Case Report, J Otol Rhinol S Vol: 0 Issue: 1
Problems Associated with Vacuum-assisted Closure System in Postoperative Head and Neck Fistula
|Masataka Kojima, Junkichi Yokoyama*, Shinichi Ooba, Mitsuhisa Fujimaki, Takashi Anzai, Daisuke Sasaki and Katsuhisa Ikeda|
|Department of Otorhinolaryngology, Juntendo University Faculity of Medicine, 2-1-1 Hongo, Bunkyo-ku, Tokyo 113-8421, Japan|
|Corresponding author : Junkichi Yokoyama, MD, PhD
Department of Otolaryngology-Head and Neck Surgery, Juntendo University Faculty of Medicine, Hongo 3-1-3, Bunkyo-ku, Tokyo 113-8431, Japan
Tel: 81-3-3813-3111; Fax: 81-3-5840-7103
E-mail: [email protected]
|Received: November 18, 2014 Accepted: February 24, 2015 Published: March 06, 2015|
|Citation: Kojima M, Yokoyama J, Ooba S, Fujimaki M, Anzai T, et al. (2015) Problems Associated with Vacuum-assisted Closure System in Postoperative Head and Neck Fistula. J Otol Rhinol S1:1. doi:10.4172/2324-8785.S1-014|
Background: Head and neck fistula is one of the most troublesome complications after head and neck surgery. Fistulas sometimes cause fatal complications such as carotid artery rupture. Vacuum-assisted closure (VAC) system was reported to be useful for managing complex wounds.
Methods: A retrospective chart review was performed.
Results: We confirmed 7cases with complex fistulas of the head and neck. The VAC system was successful in completely closing the fistula in five of the seven patients. Two patients needed surgical treatment under local anesthesia. In these two cases, the failure resulted from poor collapsibility of the neck tissue caused by prior radiotherapy and deficient sealing of the fistulas around the mandible.
The VAC system removes infectious materials and promotes blood flow and healing of complicated wounds. However, when treating complicated wounds the VAC system may be problematic as it can be difficult to obtain an airtight seal because of the intricate contours and stomas of the mandible. Patients with pharyngocutaneous fistulas close to a tracheostoma need a feeding tube to prevent aspiration pneumonia. However, the VAC system enables patients to consume foods without aspiration during the treatment.

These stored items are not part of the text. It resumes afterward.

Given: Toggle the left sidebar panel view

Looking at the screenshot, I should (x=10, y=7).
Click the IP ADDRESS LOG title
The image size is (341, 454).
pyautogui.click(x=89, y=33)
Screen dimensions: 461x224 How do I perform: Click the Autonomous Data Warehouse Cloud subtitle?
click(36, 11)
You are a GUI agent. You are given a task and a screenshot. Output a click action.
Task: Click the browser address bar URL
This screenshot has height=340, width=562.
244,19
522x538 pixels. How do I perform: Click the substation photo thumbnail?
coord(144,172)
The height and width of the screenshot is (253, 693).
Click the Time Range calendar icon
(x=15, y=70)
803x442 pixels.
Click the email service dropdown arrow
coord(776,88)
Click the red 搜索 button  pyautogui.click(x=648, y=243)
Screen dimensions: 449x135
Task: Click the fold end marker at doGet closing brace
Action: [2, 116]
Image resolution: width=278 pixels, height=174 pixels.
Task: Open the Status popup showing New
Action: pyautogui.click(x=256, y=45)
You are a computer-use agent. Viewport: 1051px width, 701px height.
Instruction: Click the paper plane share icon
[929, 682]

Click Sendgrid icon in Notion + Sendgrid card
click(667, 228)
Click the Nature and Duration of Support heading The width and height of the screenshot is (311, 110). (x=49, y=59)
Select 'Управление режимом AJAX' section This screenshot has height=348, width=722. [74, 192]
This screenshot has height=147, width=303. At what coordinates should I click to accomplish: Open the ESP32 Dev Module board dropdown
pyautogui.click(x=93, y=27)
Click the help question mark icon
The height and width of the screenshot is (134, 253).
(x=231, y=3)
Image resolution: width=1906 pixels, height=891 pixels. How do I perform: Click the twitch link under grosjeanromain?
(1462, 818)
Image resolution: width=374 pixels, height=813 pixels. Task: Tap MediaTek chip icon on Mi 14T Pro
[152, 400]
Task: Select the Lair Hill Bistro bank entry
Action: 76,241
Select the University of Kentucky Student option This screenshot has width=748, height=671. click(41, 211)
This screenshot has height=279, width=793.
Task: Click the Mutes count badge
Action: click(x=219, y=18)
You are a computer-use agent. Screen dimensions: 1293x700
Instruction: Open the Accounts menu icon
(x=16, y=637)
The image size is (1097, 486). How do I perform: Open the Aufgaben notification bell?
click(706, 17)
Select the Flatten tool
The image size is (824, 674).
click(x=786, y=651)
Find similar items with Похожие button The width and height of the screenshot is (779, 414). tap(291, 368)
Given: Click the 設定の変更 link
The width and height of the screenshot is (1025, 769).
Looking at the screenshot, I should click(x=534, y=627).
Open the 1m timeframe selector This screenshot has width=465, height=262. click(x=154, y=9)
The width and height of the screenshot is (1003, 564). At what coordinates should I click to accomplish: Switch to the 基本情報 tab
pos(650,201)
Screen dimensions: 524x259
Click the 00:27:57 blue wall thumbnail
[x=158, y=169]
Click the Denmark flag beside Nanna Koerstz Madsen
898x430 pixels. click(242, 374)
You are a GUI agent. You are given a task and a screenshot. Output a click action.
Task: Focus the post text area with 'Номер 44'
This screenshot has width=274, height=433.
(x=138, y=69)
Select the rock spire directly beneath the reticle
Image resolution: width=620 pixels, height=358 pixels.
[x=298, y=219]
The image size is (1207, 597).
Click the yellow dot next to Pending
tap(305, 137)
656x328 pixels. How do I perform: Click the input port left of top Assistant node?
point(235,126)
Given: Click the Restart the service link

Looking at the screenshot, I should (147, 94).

Conclusions: The VAC system is a feasible treatment option for closing head and neck fistulas when the sealing of the fistula tract is satisfactory. However, it is difficult to close the fistula using the VAC system alone in patients with postradiotherapy, fistulas around the mandible, or infection with drug resistant bacteria.